Once your pre-suit notice period has passed and your expert report is ready, the lawsuit is filed with the El Paso County District Clerk. Medical malpractice cases are civil matters handled by the district courts. The combined state and local filing fee for a new civil case in a Texas district court is approximately $350.12Texas Courts. District Court Civil Filing Fees
After filing, every defendant must be formally served with the lawsuit documents through a process server or the sheriff’s office. A defendant who is not properly served cannot be brought under the court’s jurisdiction, so this step matters more than it might seem. Each defendant then has a set window under Texas rules to file a response, and the 120-day expert report clock starts ticking from that response.
Complete medical records form the foundation of any malpractice case.

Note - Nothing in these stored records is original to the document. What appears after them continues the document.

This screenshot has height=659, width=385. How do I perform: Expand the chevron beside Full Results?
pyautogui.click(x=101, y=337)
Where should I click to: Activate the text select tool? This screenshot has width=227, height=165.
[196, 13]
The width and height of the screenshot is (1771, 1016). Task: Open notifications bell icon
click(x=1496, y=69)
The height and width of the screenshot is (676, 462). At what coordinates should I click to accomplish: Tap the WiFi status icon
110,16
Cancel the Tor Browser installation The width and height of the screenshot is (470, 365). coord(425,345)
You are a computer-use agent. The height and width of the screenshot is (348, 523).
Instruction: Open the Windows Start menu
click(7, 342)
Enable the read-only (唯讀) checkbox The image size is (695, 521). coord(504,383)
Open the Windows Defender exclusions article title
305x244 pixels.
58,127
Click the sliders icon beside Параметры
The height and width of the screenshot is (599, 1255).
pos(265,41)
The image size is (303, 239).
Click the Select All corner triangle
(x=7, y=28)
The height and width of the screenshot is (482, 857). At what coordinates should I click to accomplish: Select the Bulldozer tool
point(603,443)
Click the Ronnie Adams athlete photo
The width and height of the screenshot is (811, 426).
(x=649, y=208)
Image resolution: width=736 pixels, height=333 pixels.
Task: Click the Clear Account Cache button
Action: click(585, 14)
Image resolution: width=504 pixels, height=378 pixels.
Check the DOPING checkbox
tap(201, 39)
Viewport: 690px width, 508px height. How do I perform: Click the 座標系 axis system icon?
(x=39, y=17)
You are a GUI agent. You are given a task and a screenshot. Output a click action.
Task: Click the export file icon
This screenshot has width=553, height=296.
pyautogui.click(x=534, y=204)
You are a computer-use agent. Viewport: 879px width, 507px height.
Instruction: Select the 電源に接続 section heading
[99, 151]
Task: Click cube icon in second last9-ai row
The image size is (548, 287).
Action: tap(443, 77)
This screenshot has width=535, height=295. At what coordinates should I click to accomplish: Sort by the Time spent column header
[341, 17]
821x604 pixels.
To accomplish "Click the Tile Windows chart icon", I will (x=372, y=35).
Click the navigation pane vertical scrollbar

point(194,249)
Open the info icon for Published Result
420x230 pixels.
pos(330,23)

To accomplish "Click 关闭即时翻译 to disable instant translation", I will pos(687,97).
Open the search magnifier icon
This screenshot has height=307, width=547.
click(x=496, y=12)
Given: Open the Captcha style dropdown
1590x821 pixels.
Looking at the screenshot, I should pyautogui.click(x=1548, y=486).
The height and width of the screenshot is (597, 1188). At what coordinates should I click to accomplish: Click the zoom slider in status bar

You have a right to obtain copies of your records from every hospital, clinic, and doctor involved in your care. Typically this means submitting a written authorization form directly to each provider’s records department. Request everything: admission records, surgical notes, nursing notes, lab results, imaging studies, discharge summaries, and billing records.
Do this early. Medical records are what your expert will review to determine whether a claim has merit, and they identify every provider who touched your care. Providers can charge copying fees that vary by facility, so expect some cost, but the records themselves are essential to every step that follows. If a provider is slow to produce records, your attorney can issue a formal request that tends to speed things along.